Helical piers are rotated into soil — they can't penetrate rock effectively and require enough headroom for the torque head and drive motor. In Williamson County karst terrain where you hit limestone at 4 or 6 feet, a drilled and grouted micro pile is the right answer. They're also used in sub-4-foot crawl spaces where a helical drive head simply can't fit.
Are micro piles as strong as full-size piers?
Yes, in terms of load capacity per pile when sized and grouted correctly. The diameter is smaller, but the bond between the grout column and rock produces high skin friction capacity. For heavy loads, more micro piles at closer spacing achieve the same total capacity as fewer larger piers.
How deep do micro piles go?
That depends on where competent bearing material is found.
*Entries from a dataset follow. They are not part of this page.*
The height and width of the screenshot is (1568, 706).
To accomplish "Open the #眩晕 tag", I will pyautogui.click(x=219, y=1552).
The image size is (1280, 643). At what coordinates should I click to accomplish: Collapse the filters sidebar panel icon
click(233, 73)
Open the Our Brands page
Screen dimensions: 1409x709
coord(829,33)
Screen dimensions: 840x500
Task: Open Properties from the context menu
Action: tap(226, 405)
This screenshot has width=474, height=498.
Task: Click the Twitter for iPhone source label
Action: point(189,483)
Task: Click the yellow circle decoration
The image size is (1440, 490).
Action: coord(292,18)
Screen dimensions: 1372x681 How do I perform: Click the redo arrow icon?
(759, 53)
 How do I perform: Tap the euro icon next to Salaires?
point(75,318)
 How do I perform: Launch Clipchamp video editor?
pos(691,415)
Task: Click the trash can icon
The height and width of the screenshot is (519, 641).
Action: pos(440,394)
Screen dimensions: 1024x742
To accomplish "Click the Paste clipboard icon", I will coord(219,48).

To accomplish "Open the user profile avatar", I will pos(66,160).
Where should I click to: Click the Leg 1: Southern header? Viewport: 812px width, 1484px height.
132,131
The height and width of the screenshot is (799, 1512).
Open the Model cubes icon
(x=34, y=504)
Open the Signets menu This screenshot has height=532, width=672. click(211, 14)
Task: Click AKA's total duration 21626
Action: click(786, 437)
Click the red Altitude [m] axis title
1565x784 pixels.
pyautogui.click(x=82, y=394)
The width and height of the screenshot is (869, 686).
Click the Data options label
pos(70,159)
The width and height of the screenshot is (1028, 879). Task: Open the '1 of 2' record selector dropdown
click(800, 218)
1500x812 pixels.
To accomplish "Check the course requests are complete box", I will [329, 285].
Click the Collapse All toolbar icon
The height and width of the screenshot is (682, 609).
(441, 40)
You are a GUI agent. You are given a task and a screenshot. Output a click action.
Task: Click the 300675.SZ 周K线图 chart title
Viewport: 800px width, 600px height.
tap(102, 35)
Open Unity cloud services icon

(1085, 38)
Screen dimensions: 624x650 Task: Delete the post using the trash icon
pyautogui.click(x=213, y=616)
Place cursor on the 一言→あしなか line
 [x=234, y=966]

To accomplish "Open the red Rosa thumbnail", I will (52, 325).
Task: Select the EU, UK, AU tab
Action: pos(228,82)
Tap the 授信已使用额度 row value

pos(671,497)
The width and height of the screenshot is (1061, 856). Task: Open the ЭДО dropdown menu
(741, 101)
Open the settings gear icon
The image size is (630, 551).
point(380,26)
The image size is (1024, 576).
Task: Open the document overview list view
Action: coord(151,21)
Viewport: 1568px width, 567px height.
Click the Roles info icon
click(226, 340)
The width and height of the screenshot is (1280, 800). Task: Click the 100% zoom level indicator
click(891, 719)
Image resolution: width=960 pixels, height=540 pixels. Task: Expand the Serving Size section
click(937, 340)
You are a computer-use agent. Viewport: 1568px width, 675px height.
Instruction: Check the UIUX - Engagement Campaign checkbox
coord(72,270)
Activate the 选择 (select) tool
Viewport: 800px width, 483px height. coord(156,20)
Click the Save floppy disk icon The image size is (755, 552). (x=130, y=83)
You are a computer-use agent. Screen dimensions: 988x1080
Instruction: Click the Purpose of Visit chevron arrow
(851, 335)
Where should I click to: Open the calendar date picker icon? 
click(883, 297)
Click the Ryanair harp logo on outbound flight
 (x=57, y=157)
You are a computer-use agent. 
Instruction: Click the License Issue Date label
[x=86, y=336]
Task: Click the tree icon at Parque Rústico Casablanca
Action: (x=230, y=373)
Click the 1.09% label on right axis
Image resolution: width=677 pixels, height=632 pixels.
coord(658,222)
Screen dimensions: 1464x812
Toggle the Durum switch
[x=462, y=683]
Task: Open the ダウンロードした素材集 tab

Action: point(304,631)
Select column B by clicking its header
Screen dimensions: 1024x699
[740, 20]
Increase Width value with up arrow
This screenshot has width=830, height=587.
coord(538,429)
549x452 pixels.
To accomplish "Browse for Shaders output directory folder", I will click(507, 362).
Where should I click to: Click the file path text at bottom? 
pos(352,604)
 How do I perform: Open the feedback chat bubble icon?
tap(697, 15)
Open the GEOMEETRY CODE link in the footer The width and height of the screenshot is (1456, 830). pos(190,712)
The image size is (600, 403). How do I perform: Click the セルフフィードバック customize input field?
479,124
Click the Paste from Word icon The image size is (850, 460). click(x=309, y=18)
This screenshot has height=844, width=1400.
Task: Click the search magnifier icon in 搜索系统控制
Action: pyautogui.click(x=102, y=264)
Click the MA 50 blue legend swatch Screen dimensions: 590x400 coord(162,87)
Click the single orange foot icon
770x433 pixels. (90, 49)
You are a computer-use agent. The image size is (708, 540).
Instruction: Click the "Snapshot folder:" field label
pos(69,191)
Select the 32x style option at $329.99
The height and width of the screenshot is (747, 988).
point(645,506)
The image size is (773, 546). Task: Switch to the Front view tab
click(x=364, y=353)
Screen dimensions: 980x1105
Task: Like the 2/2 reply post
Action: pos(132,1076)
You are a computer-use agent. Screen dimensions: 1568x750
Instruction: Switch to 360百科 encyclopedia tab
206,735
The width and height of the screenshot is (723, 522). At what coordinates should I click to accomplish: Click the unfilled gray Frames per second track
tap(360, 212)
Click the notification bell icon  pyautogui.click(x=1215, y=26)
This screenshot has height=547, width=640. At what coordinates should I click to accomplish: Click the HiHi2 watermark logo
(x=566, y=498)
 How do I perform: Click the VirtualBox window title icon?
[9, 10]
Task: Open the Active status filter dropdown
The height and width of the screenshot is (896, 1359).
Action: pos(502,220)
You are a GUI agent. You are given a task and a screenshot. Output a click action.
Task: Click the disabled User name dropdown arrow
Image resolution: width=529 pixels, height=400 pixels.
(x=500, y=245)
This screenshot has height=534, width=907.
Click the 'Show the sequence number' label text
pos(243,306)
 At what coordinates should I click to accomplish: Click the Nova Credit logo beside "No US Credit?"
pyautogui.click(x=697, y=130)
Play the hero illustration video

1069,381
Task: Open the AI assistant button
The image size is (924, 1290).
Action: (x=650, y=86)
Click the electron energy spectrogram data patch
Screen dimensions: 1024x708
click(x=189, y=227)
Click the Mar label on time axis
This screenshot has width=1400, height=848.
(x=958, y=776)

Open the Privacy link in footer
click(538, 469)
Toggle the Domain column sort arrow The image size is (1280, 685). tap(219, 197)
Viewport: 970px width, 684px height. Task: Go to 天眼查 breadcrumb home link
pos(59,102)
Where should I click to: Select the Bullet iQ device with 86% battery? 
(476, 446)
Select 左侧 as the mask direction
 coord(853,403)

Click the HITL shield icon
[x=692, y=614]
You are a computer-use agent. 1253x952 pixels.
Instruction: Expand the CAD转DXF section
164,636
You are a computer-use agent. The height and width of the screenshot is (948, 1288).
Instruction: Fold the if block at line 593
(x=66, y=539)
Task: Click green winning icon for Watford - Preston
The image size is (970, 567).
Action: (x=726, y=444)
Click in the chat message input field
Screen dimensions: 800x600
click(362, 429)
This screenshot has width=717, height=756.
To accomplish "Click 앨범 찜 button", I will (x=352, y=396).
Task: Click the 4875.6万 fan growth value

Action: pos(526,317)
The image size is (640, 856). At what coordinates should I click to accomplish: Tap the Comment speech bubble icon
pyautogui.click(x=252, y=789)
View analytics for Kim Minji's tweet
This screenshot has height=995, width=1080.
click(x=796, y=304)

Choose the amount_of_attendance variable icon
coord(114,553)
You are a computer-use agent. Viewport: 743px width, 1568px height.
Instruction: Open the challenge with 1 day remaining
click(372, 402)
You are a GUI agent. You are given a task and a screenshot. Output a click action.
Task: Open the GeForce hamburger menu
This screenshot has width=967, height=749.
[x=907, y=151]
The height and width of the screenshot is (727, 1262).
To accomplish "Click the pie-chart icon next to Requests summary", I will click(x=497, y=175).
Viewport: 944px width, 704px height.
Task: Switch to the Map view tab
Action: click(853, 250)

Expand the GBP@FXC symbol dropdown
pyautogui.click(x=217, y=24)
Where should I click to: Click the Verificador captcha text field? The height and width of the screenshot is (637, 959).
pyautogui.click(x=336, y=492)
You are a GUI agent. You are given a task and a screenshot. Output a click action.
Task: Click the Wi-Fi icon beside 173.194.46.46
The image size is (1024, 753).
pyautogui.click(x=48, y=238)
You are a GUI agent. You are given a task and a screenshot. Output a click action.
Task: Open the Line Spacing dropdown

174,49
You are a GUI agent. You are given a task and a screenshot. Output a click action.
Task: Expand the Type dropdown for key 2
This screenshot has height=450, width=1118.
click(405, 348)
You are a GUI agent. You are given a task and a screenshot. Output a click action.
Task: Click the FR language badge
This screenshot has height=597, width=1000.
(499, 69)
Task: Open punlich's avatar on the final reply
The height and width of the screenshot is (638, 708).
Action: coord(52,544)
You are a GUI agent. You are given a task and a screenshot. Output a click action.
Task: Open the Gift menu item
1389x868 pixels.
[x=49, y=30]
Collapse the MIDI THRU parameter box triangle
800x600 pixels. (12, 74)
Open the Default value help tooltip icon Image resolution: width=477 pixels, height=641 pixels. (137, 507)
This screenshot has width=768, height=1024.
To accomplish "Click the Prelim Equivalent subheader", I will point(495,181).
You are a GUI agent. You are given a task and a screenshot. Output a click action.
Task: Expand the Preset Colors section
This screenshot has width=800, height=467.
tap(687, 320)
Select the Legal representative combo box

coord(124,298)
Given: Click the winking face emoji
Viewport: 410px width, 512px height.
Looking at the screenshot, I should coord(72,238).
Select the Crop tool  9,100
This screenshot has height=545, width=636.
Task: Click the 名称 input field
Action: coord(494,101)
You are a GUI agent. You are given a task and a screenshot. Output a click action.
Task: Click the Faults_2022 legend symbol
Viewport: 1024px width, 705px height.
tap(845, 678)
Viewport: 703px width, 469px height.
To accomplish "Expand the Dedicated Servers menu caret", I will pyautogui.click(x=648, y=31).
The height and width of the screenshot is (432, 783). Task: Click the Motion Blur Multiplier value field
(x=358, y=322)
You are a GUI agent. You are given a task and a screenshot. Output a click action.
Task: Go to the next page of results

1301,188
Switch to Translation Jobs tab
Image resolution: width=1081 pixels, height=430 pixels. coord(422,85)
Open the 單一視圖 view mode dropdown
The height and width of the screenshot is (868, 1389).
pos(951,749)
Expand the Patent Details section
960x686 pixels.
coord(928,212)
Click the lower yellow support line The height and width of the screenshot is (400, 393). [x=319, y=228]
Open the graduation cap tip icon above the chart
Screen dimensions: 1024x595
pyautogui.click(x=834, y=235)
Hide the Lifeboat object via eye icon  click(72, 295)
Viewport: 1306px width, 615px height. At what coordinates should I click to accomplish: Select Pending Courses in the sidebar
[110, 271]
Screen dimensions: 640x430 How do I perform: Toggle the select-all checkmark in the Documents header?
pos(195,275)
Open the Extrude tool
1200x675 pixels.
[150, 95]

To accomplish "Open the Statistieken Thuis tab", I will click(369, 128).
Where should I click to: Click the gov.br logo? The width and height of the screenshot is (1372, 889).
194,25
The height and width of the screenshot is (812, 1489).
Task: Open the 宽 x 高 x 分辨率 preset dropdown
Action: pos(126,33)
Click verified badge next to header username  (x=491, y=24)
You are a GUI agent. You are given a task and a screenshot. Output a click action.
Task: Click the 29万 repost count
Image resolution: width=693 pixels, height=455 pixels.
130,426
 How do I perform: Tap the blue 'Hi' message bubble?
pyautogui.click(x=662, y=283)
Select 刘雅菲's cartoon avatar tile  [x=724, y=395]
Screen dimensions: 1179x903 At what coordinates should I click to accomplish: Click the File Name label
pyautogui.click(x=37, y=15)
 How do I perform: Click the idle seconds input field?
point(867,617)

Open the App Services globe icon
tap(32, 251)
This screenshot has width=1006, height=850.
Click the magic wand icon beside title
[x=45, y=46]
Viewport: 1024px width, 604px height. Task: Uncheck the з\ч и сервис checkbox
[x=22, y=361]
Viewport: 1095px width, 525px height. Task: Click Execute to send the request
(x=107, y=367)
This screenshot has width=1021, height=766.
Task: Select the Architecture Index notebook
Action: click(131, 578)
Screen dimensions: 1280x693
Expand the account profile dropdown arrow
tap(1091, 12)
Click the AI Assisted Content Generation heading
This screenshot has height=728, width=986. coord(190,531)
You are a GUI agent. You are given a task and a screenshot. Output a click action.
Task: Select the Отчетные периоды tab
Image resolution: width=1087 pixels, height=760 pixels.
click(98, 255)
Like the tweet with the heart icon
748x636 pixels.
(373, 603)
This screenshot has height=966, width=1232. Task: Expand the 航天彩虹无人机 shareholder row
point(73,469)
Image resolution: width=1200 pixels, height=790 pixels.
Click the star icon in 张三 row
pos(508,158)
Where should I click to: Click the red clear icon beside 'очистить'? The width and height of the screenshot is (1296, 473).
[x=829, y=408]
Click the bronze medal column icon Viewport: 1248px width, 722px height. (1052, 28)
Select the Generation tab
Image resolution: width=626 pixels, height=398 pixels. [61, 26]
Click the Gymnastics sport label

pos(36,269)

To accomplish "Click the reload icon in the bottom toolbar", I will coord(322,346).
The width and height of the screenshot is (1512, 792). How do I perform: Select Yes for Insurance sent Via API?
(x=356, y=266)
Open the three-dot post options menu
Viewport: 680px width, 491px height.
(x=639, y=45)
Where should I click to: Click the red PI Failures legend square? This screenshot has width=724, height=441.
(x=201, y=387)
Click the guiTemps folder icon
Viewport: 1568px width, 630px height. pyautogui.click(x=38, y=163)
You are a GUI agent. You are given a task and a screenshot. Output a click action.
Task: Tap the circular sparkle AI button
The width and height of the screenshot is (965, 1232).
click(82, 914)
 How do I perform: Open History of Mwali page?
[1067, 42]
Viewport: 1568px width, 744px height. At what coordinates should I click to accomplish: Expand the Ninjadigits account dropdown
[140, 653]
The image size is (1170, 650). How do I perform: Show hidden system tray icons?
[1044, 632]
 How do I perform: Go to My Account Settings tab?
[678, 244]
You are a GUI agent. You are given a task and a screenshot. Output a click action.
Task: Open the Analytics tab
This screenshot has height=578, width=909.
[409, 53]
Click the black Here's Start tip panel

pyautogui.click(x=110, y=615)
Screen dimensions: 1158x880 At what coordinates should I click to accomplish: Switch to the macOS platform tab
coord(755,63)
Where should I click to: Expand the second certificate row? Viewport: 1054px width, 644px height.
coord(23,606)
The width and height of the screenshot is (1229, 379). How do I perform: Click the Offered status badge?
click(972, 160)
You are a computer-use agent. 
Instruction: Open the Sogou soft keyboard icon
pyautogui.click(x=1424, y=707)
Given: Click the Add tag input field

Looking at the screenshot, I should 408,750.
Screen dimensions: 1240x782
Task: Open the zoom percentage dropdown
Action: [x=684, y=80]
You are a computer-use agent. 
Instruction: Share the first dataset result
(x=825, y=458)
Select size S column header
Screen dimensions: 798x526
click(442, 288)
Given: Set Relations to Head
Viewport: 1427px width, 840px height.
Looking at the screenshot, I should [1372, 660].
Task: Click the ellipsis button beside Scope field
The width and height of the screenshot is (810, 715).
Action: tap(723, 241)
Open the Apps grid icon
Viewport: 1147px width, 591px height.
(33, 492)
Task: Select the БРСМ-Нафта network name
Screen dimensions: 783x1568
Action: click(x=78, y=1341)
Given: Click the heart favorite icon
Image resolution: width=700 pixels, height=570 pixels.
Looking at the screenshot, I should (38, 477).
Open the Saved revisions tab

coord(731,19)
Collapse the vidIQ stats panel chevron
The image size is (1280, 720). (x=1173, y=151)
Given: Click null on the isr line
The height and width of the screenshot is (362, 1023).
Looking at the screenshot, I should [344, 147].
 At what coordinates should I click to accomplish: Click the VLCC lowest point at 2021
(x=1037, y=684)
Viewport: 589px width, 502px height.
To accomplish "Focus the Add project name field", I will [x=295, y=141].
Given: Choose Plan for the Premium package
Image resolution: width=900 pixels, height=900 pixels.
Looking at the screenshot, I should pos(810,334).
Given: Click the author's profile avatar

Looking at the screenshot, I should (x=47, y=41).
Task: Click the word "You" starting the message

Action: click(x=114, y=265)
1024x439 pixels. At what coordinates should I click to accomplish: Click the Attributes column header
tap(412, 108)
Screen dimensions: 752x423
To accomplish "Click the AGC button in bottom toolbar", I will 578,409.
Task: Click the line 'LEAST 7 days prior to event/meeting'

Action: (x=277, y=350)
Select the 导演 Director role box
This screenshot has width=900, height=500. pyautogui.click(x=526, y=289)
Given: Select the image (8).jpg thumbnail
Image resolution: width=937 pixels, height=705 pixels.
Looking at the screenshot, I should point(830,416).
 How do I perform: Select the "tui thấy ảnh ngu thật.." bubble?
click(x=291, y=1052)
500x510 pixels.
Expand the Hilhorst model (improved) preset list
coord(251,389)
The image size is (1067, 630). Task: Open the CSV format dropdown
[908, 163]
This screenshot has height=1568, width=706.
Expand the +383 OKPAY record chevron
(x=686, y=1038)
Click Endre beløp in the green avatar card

In shallow karst areas of Williamson County, we may reach limestone at 5 to 10 feet. In areas with deep fill or loose soils, micro piles may extend 20 to 40 feet to find adequate bearing. We determine the target depth from soil borings or local knowledge before drilling.
Can micro piles be installed under an existing slab without breaking it out?
Yes. We core a small hole through the slab at each pile location, drill through that hole, grout the pile, and then patch the core hole after the bracket is installed. The slab stays largely intact.
Is micro pile installation very disruptive inside the house?
It's more involved than a standard push pier installation — drilling generates noise and requires water or air for cuttings removal. We contain the work area and clean up thoroughly, but it's a more active process. Most interior micro pile projects are completed in 1 to 3 days.